Consciente que mes émotions polluaient notre quotidien (Diego est une éponge), j’ai décidé de prendre soin de moi en nous offrant une séance de magnétisme. Sans rentrer dans les détails, nous avons vécu un ascenseur émotionnel qui nous a libérés de plusieurs blocages…les balades successives n’étaient désormais plus aussi infernales et anxiogènes.
L’aménagement d’environnement, des rythmes de balade (je nous ai accordé beaucoup plus de repos), le changement d’alimentation et de vétérinaire ainsi que le soutien de mes proches, sans jugement, ont été précieux.
Au bout d’un moment, bien que Diego avait fait d’énormes progrès, je trouvais qu’il stagnait. Je me suis alors intéressée à la zoopharmacognosie et c’est là que j’ai vu à quel point les traumatismes étaient ancrés en lui. Ses réactions face aux remèdes ciblés sur les émotions et traumas du passé étaient fortes, mais je voyais qu’il en avait besoin pour progresser.
Aujourd’hui, après 3 ans de travail, je peux dire que la réactivité de Diego est résiduelle. Il ne tolère pas certaines situations, je ne l’oblige donc pas à les subir bien que je travaille toujours pour améliorer son seuil de tolérance.

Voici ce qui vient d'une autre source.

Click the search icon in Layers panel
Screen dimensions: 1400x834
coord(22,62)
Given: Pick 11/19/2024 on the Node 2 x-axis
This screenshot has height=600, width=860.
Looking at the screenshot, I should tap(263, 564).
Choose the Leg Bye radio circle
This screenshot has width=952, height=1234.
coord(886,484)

Contrairement à il y a 3 ans, il est aujourd’hui capable de me faire confiance face à une situation stressante. Il m’accompagne en cours pour aider d’autres chiens à mieux se sentir dans leurs pattes et ça, c’est le plus beau cadeau qu’il puisse me faire. Il épate également les humains en demandant de plus en plus d’interactions.

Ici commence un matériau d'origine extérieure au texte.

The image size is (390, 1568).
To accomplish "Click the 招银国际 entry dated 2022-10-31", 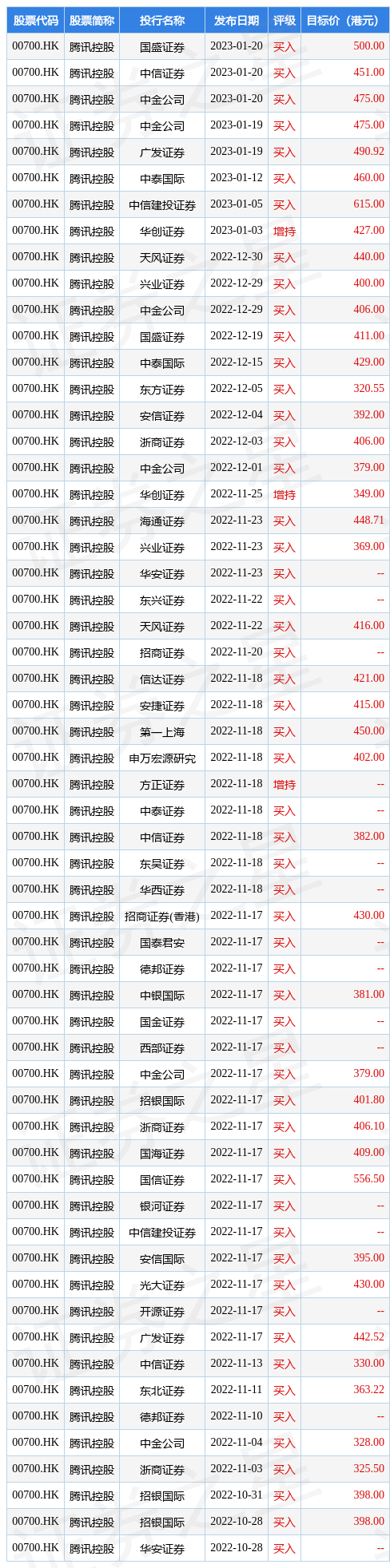I will (x=162, y=1495).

Ce récit ne retrace qu’une infime partie de ce que nous avons vécu et n’est certainement pas le plus passionnant. Il a néanmoins pour objectif de vous montrer que
– l’éducation n’est pas synonyme de chien parfait. Assis/couché/pas bouger maîtrisés ne vont pas résoudre la réactivité car il est indispensable de prendre en compte les émotions liées au comportement. Et pour changer une émotion, cela demande du temps et beaucoup de patience.
– il est important de se faire accompagner par des professionnels ayant une approche globale (qui puissent vous orienter vers un ostéopathe, vétérinaire etc en cas de doute sur une éventuelle pathologie sous-jacente)
– il est important de prendre soin se soi avant de prendre soin de nos chiens. Si nous ne sommes pas dans un état psychologiquement “serein”, la cohabitation peut rapidement se transformer en calvaire. Une simple séance de méditation tous les soirs peut aider à faire la différence.
– enfin, il est indispensable de s’éloigner de ce(ux) qui nous fait du mal : le jugement des autres face à la réactivité de notre chien est extrêmement blessant. Sachez que ce qui compte le plus c’est le bien-être de votre binôme, pas la perception que les gens ont de vous.
Prenez soin de vous avant de prendre soin de vos chiens.
Remerciements : Eugénie, Catherine, Fabrice, Marina, Clémence, Tram-Anh, Céline, Daniela, Blandine, Lola, Elio, Frédérique, Mélanie, Arnaud, Clément, Violaine, Stéphane, Alexandra, Karine, Vanessa, Astrid, Marion et tous mes clients qui ont rencontré Diego et n’ont pas forcé le contact. Vous avez tous participé à des niveaux différents au bien-être de Diego en nous accordant votre confiance et en nous soutenant émotionnellement.